10Bears: Hey Miko2d I got a question,
I don’t have the link right now but remember the actual amount of cash on hand was 330 billion the last day Clinton was in office. Bush’s three years as President he’s managed to create a 400 billion dollar deficit. Now isn’t that 3/4 of a trillion freaking dollars? For starters, both numbers as well as the GDP number and its "growth" are total, meaningless BS.
There is a difference between value and money and what I am saying is our capital may be decumulating while the numbers show whatever the economicsts want them to show.
Remembering the previous paragraph, I am willing to engage into academic speculation why some meaningless numbers on Clinton's budget looked the way they did.
The Clinton's administration saw a huge spike in corporate taxes and capital gain taxes and projected such obviously unsustainable trends into the futre.
When people were selling at $400 what they bought at $4 - that was not a tax of $396 new value created. The
value of the underlying company proved to be zero or negative later.
S&P was growing 30% a year but nobody would claim that the economy was growing as fast, so the increased taxes were not a share of profit but confiscation of capital for consumption purposes.
Confiscation of capital has a negative effect on future production.
It is only natural that Clinton's budget at the peak of the huge bubble was different than Bush's budget even without the recession he inerited.
There is very little of Clinton's of Bushe's falt or merit to what has happened to the budget or economy.
What sort of interest rates are we talking here in the next couple of years?.. Big tickets items like a new car or new house.. I hope it’s not 18% like when Reagan was President. Greenspan controls the interest in conjunction with the foreign Central Banks accumulating our currency holdings.
Which is also a fake number because it does not reflect the natural interest rate which would have been much greater. considering a very high degree of time preference in our society.

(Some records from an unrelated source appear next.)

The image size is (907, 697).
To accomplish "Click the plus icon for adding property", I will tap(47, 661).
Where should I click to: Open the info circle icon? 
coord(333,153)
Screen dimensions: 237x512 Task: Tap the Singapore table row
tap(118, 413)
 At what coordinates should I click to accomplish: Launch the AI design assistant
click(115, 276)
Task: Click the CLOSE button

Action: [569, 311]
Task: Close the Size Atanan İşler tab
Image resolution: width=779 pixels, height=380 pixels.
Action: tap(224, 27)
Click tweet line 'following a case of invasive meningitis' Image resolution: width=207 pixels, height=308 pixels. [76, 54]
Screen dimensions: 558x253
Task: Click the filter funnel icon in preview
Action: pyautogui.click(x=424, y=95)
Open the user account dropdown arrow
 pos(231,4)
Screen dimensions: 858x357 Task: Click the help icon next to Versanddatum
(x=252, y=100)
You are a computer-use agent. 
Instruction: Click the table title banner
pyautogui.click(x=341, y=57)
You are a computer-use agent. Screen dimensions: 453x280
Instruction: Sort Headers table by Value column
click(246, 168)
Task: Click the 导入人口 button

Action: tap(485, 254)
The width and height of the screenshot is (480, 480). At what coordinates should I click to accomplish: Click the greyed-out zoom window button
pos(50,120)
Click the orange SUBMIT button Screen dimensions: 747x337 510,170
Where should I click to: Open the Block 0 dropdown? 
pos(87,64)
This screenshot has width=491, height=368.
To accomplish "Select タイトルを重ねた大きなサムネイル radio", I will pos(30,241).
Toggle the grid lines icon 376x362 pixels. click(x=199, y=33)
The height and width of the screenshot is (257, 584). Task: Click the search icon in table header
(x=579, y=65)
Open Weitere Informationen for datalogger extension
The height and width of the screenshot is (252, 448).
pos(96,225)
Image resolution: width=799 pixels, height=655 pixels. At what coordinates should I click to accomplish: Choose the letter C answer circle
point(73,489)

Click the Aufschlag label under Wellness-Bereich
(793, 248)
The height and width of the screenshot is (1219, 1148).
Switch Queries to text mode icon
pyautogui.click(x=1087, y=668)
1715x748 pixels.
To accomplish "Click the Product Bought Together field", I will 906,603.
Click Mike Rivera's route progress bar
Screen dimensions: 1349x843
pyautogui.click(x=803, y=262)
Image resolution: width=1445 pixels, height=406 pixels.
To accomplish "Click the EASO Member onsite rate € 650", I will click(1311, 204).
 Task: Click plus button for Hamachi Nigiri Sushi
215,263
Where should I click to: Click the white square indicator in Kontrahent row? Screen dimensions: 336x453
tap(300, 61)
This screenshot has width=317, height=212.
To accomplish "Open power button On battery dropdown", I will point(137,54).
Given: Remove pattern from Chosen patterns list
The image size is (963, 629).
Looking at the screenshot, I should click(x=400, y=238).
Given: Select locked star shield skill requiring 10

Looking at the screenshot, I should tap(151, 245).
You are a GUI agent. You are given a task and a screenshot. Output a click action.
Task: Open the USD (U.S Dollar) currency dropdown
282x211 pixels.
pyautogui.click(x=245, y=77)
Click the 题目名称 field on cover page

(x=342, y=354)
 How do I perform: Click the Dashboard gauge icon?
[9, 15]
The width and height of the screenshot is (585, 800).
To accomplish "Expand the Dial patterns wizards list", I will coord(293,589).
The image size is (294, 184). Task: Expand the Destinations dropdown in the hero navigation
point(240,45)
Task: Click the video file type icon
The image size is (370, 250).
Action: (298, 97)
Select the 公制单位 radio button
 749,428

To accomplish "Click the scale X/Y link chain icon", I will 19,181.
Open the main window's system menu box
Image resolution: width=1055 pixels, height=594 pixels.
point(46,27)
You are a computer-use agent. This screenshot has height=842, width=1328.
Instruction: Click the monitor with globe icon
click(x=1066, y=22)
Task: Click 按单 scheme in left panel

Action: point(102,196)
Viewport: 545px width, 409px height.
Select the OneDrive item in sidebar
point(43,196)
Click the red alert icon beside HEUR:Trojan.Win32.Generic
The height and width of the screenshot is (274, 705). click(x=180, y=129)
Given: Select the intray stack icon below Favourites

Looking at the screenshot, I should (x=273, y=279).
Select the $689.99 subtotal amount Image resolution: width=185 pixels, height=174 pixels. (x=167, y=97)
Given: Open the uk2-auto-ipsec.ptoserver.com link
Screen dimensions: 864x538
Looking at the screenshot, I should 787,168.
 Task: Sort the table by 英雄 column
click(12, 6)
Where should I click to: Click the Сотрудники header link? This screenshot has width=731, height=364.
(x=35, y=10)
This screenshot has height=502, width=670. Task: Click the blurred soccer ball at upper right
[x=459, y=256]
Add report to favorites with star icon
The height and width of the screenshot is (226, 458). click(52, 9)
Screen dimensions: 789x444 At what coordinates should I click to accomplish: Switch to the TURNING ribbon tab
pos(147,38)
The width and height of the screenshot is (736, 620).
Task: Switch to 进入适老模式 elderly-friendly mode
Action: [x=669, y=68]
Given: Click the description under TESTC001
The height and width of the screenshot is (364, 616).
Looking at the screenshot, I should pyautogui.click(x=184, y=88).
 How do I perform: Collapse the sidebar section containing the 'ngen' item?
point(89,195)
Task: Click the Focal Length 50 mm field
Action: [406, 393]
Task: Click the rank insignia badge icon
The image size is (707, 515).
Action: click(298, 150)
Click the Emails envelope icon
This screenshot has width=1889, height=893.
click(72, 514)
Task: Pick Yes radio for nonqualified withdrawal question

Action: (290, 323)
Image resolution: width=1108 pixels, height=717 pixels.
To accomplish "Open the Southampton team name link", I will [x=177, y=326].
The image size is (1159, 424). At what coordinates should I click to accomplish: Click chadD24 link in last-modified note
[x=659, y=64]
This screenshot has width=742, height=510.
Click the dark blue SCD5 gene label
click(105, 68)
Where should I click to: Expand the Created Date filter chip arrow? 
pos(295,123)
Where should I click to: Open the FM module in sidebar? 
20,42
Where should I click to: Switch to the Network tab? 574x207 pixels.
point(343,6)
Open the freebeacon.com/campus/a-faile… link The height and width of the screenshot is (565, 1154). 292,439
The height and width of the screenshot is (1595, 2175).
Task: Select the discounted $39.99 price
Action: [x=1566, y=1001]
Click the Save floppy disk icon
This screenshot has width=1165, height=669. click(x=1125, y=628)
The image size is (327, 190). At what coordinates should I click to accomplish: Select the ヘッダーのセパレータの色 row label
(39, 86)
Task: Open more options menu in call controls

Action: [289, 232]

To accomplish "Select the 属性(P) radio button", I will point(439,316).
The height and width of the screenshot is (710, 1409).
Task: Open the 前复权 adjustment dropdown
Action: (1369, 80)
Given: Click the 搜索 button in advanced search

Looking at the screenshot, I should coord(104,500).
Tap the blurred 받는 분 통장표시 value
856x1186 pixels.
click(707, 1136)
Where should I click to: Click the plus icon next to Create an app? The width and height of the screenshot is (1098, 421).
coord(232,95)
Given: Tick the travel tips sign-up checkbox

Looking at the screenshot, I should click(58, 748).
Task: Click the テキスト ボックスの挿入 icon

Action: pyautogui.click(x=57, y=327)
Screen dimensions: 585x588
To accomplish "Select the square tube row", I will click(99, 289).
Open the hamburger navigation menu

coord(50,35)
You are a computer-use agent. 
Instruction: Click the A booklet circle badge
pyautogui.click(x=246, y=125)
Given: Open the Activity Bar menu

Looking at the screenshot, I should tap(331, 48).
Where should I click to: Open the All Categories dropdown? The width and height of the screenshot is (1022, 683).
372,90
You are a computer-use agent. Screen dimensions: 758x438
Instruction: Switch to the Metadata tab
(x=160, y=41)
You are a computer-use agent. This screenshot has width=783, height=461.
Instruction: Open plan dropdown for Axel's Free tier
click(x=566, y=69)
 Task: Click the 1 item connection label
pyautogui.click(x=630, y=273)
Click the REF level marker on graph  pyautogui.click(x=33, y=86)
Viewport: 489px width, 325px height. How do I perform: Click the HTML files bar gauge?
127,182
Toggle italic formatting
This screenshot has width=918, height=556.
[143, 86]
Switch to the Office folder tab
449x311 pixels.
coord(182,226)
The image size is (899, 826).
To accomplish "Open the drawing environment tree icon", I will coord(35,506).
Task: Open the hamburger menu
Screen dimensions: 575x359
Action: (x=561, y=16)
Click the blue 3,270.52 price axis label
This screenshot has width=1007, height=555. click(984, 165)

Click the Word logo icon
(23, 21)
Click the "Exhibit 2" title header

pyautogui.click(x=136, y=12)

Why do you care that an interest rate may quadrouple but not that the price would quadrouple, like it did with the houses and financial assets and some other stuff? Attempt to artificlally lower interest rate is an attempt to get something out of nothing - which ends up in waste, not gain.
One thing I haven’t heard much about lately is the national debt. It was 5 billion a year in interest back in Clinton’s term, bet it’s 15 billion by now. That's also a BS number. It does not include the bond holdings of the SSA and does not include the discounted value of SSA, Medicaire and other entitlement obligations. According to the GAO the real debt is about $50 trillion.
http://www.gao.gov/cghome/npc917.pdf As for Krugman's article, his fundamantal premises are so false that it does not make sense to address the specific claims. The guy does not recongize private property or the origin of value. What can one say untill one addresses those issues?
We may as well listen to Marx who made the similar errors - he was more consistent and would not make a distinction between Clinton and Bush like keynesian Krugman does.
The government system we have is socialist and corrupt but criticizing it does not make Krugman's fallacious economics or philosophy right.
Reducing tax burden on the rich would benefit poor more than it would benefit rich. Rich people's fortunes were accumulated dollar by dollar by finding ways to provide consumers with ceaaper and better goods. For every dollar the consumer got the value he valued more than that dollar.
Also, most of those fortunes are not consumption goods but capital - the stuff that is nominally owned by rich but is producing what is demanded by customers. The rich are just managing it for everybody's benefit.
The only way to provide more consumption is to have more prduction and for that we neet to encourage the formation of capital, not discourage it like Krugman suggests.
He suggests confiscating the current capital and using it for consumption - which will surely increase the consumption temporarily but will cause it to drop in the future.
The guy is so blind and or politically dishonest that he does not see that this process is going on anyway under Bush's government as well as under any other - and that is the problem I am referring to constantly. That we are decumulating the capital or not accumulating is as fast as we could.